When negotiating contracts with international parties, counsel should consider how their clients would, if necessary, serve judicial documents on counterparties based outside of Canada. The Hague Convention on the Service Abroad of Judicial and Extra-Judicial Documents in Civil or Commercial Matters, to which Canada is a signatory, sets out the channels for international transmission and service of documents and applies “in all cases, in civil or commercial matters, where there is occasion to transmit a judicial or extrajudicial document for service abroad” between signatory states. Recent court consideration of the Hague Convention, previously discussed by our colleagues here and here, generally requires plaintiffs to comply with the convention when serving documents on parties in signatory states.

Often service under the Hague Convention will have to be effected via the designated central authority in the destination state. However, service via the central authority is not always practical or even possible. Plaintiffs may encounter difficulties with the Hague Convention’s procedures, such as delays in service and unilateral revocation by the destination state. Central authorities are under no obligation to expedite service of process to ensure parties meet the required deadlines for service under the rules of the transmitting state, such as the Alberta Rules of Court. Article 13 of the convention allows signatory states to cite infringement of sovereignty or security as a basis for refusing to effect service.

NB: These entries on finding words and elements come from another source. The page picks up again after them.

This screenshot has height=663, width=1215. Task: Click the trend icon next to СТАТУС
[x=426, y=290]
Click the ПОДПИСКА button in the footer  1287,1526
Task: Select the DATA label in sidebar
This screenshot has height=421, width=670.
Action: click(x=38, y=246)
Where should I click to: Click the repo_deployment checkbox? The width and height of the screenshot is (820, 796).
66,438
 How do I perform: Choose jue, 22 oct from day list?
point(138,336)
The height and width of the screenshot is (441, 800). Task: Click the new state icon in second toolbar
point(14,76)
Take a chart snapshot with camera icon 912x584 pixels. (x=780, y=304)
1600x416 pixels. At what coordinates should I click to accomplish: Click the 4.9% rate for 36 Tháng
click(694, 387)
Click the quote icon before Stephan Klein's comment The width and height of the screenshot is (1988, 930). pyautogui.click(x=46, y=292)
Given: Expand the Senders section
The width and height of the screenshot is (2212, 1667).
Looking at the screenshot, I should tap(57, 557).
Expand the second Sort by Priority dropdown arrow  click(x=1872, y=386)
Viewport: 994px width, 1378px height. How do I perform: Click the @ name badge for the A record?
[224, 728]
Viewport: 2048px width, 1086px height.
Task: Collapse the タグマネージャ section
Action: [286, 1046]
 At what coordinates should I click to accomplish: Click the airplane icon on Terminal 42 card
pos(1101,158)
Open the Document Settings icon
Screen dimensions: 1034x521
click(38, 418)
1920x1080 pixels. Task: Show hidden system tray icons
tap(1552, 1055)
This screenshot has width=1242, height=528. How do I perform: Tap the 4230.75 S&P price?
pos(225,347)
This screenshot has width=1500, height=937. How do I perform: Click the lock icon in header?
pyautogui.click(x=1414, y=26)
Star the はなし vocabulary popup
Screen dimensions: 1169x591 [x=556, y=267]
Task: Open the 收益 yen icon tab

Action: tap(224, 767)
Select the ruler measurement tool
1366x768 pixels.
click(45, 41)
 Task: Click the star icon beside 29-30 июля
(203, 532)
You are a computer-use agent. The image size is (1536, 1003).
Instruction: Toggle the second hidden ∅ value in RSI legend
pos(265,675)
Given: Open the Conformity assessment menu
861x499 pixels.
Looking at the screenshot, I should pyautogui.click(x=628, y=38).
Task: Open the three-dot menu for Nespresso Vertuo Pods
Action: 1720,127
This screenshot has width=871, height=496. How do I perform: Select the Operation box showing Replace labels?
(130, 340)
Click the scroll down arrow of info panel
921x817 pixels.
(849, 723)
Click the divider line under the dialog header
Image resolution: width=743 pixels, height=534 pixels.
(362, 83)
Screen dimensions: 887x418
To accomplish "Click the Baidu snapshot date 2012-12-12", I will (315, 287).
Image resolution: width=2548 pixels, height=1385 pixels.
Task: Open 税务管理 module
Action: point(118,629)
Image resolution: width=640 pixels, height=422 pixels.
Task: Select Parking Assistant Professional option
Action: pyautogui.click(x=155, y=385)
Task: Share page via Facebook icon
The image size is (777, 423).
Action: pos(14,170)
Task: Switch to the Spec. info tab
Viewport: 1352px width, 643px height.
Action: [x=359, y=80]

In light of the potential delays and uncertainty in effecting service of process under the Hague Convention, parties to a contract can take steps to avoid its application. Relying on Rule 11.3 of the Alberta Rules of Court and similar rules in other provinces, parties to a contract can agree to appoint an agent located in Alberta upon whom service may be effected. Serving process on a local agent avoids the need to transmit documents outside of Canada, thereby avoiding the Hague Convention’s rules on service abroad.

Contract provisions appointing a local agent for service of process must be specific. A general notice provision designating where all notices must be sent for the purposes of the agreement may not be sufficient for service of process under applicable provincial rules. Courts in Alberta, for example, have ruled that service under a general notice provision that does not specifically refer to commencement documents or process will not be considered valid service.

Recent amendments to the Alberta Rules of Court may allow for validation of service regardless of whether the Hague Convention applied or was followed, as previously discussed here. However, it remains advisable to require international counterparties to appoint a local agent for service of process, such as a local subsidiary or local counsel, in order to minimize potential delays and avoid uncertainty in how the rules may be applied in the future.